**How to complete this task:** Could you repeat the records below exactly as written?
===== Data for the task =====
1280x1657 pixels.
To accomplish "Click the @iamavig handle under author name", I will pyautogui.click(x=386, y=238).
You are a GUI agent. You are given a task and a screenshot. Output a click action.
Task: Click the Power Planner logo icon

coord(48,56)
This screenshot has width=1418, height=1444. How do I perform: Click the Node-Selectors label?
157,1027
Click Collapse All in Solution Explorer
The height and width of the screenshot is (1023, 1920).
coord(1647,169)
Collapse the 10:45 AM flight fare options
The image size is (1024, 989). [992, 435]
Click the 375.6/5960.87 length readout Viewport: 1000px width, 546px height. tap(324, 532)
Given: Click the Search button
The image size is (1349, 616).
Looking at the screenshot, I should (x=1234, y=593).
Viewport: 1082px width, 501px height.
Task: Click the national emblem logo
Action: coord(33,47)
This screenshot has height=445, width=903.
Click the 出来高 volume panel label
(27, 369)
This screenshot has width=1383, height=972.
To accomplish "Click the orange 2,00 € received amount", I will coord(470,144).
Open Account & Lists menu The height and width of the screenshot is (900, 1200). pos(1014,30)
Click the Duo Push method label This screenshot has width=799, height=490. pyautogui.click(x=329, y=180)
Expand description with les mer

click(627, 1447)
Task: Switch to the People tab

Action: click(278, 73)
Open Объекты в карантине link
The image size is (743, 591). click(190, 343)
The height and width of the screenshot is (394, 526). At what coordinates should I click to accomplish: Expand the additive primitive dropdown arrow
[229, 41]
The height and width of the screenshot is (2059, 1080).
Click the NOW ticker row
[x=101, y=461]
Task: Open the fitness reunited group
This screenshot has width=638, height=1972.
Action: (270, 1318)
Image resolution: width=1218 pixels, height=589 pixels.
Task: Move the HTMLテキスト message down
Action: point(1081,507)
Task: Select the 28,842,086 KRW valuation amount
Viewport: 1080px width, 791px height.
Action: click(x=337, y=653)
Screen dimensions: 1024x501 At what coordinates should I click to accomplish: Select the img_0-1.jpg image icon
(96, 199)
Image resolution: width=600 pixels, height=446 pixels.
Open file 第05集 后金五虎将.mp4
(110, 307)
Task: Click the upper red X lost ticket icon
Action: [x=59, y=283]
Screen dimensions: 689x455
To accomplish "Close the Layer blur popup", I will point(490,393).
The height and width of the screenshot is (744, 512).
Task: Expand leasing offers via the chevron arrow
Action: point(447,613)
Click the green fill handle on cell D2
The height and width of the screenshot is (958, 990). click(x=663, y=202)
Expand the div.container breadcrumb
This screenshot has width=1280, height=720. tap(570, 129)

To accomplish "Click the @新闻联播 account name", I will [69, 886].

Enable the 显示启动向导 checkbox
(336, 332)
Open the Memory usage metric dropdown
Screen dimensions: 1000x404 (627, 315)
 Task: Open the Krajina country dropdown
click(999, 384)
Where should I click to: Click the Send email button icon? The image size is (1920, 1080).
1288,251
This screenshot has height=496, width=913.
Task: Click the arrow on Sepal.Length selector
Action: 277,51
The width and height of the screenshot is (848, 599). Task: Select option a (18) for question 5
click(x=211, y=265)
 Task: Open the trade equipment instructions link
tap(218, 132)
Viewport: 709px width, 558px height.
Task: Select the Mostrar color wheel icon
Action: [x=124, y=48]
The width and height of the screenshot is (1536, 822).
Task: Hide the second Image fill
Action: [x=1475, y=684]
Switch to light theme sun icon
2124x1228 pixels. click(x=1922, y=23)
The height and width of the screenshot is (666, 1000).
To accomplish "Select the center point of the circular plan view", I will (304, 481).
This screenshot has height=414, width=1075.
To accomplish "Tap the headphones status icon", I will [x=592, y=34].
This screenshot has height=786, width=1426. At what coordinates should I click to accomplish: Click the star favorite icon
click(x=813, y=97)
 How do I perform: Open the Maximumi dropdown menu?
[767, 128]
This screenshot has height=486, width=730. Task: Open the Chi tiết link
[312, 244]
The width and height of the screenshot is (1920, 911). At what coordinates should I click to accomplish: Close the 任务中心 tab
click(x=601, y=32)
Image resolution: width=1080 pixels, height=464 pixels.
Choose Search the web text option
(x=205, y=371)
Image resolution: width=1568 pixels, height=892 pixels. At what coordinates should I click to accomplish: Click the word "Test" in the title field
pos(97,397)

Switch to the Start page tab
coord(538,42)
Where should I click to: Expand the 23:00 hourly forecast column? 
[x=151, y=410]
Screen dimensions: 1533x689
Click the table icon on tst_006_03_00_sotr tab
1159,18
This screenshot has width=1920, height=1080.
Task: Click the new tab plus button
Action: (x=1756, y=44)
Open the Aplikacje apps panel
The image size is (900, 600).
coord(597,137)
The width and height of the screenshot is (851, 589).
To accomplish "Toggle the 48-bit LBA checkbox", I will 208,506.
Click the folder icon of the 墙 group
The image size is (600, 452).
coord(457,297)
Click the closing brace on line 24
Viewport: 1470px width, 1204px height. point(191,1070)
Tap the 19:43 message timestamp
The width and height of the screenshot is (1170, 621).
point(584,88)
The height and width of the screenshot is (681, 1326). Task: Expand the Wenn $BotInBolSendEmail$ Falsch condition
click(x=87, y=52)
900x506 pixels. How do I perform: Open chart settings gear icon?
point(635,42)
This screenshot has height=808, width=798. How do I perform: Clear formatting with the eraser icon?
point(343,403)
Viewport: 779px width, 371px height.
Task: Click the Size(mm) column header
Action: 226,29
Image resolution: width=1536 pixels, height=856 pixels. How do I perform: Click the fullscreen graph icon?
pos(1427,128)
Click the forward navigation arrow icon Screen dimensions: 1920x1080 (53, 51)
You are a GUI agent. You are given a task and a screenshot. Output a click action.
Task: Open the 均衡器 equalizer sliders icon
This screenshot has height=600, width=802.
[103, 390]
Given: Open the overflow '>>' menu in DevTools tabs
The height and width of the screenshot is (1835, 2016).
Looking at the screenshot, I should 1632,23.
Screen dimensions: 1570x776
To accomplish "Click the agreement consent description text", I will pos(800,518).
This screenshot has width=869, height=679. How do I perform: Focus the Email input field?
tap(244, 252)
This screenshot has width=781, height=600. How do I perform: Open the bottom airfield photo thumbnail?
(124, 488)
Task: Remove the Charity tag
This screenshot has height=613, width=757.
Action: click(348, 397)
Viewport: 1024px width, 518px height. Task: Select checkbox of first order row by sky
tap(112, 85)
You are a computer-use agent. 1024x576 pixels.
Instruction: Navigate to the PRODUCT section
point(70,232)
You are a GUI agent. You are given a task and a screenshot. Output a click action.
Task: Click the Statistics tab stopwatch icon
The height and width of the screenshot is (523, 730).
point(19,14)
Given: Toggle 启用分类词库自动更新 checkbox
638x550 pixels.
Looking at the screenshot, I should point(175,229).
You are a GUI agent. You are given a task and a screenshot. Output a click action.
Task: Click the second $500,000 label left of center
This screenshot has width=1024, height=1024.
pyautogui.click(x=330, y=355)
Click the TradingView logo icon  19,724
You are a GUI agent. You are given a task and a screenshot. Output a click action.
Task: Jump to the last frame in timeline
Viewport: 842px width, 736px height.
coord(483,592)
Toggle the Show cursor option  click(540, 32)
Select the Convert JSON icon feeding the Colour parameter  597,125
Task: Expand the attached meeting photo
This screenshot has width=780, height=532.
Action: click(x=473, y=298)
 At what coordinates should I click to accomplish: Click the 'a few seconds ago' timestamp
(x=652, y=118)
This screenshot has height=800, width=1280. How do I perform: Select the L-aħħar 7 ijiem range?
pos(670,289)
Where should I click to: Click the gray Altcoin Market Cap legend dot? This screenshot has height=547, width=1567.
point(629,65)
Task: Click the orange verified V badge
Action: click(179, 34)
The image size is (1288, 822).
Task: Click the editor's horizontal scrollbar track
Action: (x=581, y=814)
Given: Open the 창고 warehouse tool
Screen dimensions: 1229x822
=====
**Output for this task:**
1280x1657 pixels.
To accomplish "Click the @iamavig handle under author name", I will pyautogui.click(x=386, y=238).
You are a GUI agent. You are given a task and a screenshot. Output a click action.
Task: Click the Power Planner logo icon

coord(48,56)
This screenshot has width=1418, height=1444. How do I perform: Click the Node-Selectors label?
157,1027
Click Collapse All in Solution Explorer
The height and width of the screenshot is (1023, 1920).
coord(1647,169)
Collapse the 10:45 AM flight fare options
The image size is (1024, 989). [992, 435]
Click the 375.6/5960.87 length readout Viewport: 1000px width, 546px height. tap(324, 532)
Given: Click the Search button
The image size is (1349, 616).
Looking at the screenshot, I should (x=1234, y=593).
Viewport: 1082px width, 501px height.
Task: Click the national emblem logo
Action: coord(33,47)
This screenshot has height=445, width=903.
Click the 出来高 volume panel label
(27, 369)
This screenshot has width=1383, height=972.
To accomplish "Click the orange 2,00 € received amount", I will coord(470,144).
Open Account & Lists menu The height and width of the screenshot is (900, 1200). pos(1014,30)
Click the Duo Push method label This screenshot has width=799, height=490. pyautogui.click(x=329, y=180)
Expand description with les mer

click(627, 1447)
Task: Switch to the People tab

Action: click(278, 73)
Open Объекты в карантине link
The image size is (743, 591). click(190, 343)
The height and width of the screenshot is (394, 526). At what coordinates should I click to accomplish: Expand the additive primitive dropdown arrow
[229, 41]
The height and width of the screenshot is (2059, 1080).
Click the NOW ticker row
[x=101, y=461]
Task: Open the fitness reunited group
This screenshot has width=638, height=1972.
Action: (270, 1318)
Image resolution: width=1218 pixels, height=589 pixels.
Task: Move the HTMLテキスト message down
Action: point(1081,507)
Task: Select the 28,842,086 KRW valuation amount
Viewport: 1080px width, 791px height.
Action: click(x=337, y=653)
Screen dimensions: 1024x501 At what coordinates should I click to accomplish: Select the img_0-1.jpg image icon
(96, 199)
Image resolution: width=600 pixels, height=446 pixels.
Open file 第05集 后金五虎将.mp4
(110, 307)
Task: Click the upper red X lost ticket icon
Action: [x=59, y=283]
Screen dimensions: 689x455
To accomplish "Close the Layer blur popup", I will point(490,393).
The height and width of the screenshot is (744, 512).
Task: Expand leasing offers via the chevron arrow
Action: point(447,613)
Click the green fill handle on cell D2
The height and width of the screenshot is (958, 990). click(x=663, y=202)
Expand the div.container breadcrumb
This screenshot has width=1280, height=720. tap(570, 129)

To accomplish "Click the @新闻联播 account name", I will [69, 886].

Enable the 显示启动向导 checkbox
(336, 332)
Open the Memory usage metric dropdown
Screen dimensions: 1000x404 (627, 315)
 Task: Open the Krajina country dropdown
click(999, 384)
Where should I click to: Click the Send email button icon? The image size is (1920, 1080).
1288,251
This screenshot has height=496, width=913.
Task: Click the arrow on Sepal.Length selector
Action: 277,51
The width and height of the screenshot is (848, 599). Task: Select option a (18) for question 5
click(x=211, y=265)
 Task: Open the trade equipment instructions link
tap(218, 132)
Viewport: 709px width, 558px height.
Task: Select the Mostrar color wheel icon
Action: [x=124, y=48]
The width and height of the screenshot is (1536, 822).
Task: Hide the second Image fill
Action: [x=1475, y=684]
Switch to light theme sun icon
2124x1228 pixels. click(x=1922, y=23)
The height and width of the screenshot is (666, 1000).
To accomplish "Select the center point of the circular plan view", I will (304, 481).
This screenshot has height=414, width=1075.
To accomplish "Tap the headphones status icon", I will [x=592, y=34].
This screenshot has height=786, width=1426. At what coordinates should I click to accomplish: Click the star favorite icon
click(x=813, y=97)
 How do I perform: Open the Maximumi dropdown menu?
[767, 128]
This screenshot has height=486, width=730. Task: Open the Chi tiết link
[312, 244]
The width and height of the screenshot is (1920, 911). At what coordinates should I click to accomplish: Close the 任务中心 tab
click(x=601, y=32)
Image resolution: width=1080 pixels, height=464 pixels.
Choose Search the web text option
(x=205, y=371)
Image resolution: width=1568 pixels, height=892 pixels. At what coordinates should I click to accomplish: Click the word "Test" in the title field
pos(97,397)

Switch to the Start page tab
coord(538,42)
Where should I click to: Expand the 23:00 hourly forecast column? 
[x=151, y=410]
Screen dimensions: 1533x689
Click the table icon on tst_006_03_00_sotr tab
1159,18
This screenshot has width=1920, height=1080.
Task: Click the new tab plus button
Action: (x=1756, y=44)
Open the Aplikacje apps panel
The image size is (900, 600).
coord(597,137)
The width and height of the screenshot is (851, 589).
To accomplish "Toggle the 48-bit LBA checkbox", I will 208,506.
Click the folder icon of the 墙 group
The image size is (600, 452).
coord(457,297)
Click the closing brace on line 24
Viewport: 1470px width, 1204px height. point(191,1070)
Tap the 19:43 message timestamp
The width and height of the screenshot is (1170, 621).
point(584,88)
The height and width of the screenshot is (681, 1326). Task: Expand the Wenn $BotInBolSendEmail$ Falsch condition
click(x=87, y=52)
900x506 pixels. How do I perform: Open chart settings gear icon?
point(635,42)
This screenshot has height=808, width=798. How do I perform: Clear formatting with the eraser icon?
point(343,403)
Viewport: 779px width, 371px height.
Task: Click the Size(mm) column header
Action: 226,29
Image resolution: width=1536 pixels, height=856 pixels. How do I perform: Click the fullscreen graph icon?
pos(1427,128)
Click the forward navigation arrow icon Screen dimensions: 1920x1080 (53, 51)
You are a GUI agent. You are given a task and a screenshot. Output a click action.
Task: Open the 均衡器 equalizer sliders icon
This screenshot has height=600, width=802.
[103, 390]
Given: Open the overflow '>>' menu in DevTools tabs
The height and width of the screenshot is (1835, 2016).
Looking at the screenshot, I should 1632,23.
Screen dimensions: 1570x776
To accomplish "Click the agreement consent description text", I will pos(800,518).
This screenshot has width=869, height=679. How do I perform: Focus the Email input field?
tap(244, 252)
This screenshot has width=781, height=600. How do I perform: Open the bottom airfield photo thumbnail?
(124, 488)
Task: Remove the Charity tag
This screenshot has height=613, width=757.
Action: click(348, 397)
Viewport: 1024px width, 518px height. Task: Select checkbox of first order row by sky
tap(112, 85)
You are a computer-use agent. 1024x576 pixels.
Instruction: Navigate to the PRODUCT section
point(70,232)
You are a GUI agent. You are given a task and a screenshot. Output a click action.
Task: Click the Statistics tab stopwatch icon
The height and width of the screenshot is (523, 730).
point(19,14)
Given: Toggle 启用分类词库自动更新 checkbox
638x550 pixels.
Looking at the screenshot, I should point(175,229).
You are a GUI agent. You are given a task and a screenshot. Output a click action.
Task: Click the second $500,000 label left of center
This screenshot has width=1024, height=1024.
pyautogui.click(x=330, y=355)
Click the TradingView logo icon  19,724
You are a GUI agent. You are given a task and a screenshot. Output a click action.
Task: Jump to the last frame in timeline
Viewport: 842px width, 736px height.
coord(483,592)
Toggle the Show cursor option  click(540, 32)
Select the Convert JSON icon feeding the Colour parameter  597,125
Task: Expand the attached meeting photo
This screenshot has width=780, height=532.
Action: click(x=473, y=298)
 At what coordinates should I click to accomplish: Click the 'a few seconds ago' timestamp
(x=652, y=118)
This screenshot has height=800, width=1280. How do I perform: Select the L-aħħar 7 ijiem range?
pos(670,289)
Where should I click to: Click the gray Altcoin Market Cap legend dot? This screenshot has height=547, width=1567.
point(629,65)
Task: Click the orange verified V badge
Action: click(179, 34)
The image size is (1288, 822).
Task: Click the editor's horizontal scrollbar track
Action: (x=581, y=814)
Given: Open the 창고 warehouse tool
Screen dimensions: 1229x822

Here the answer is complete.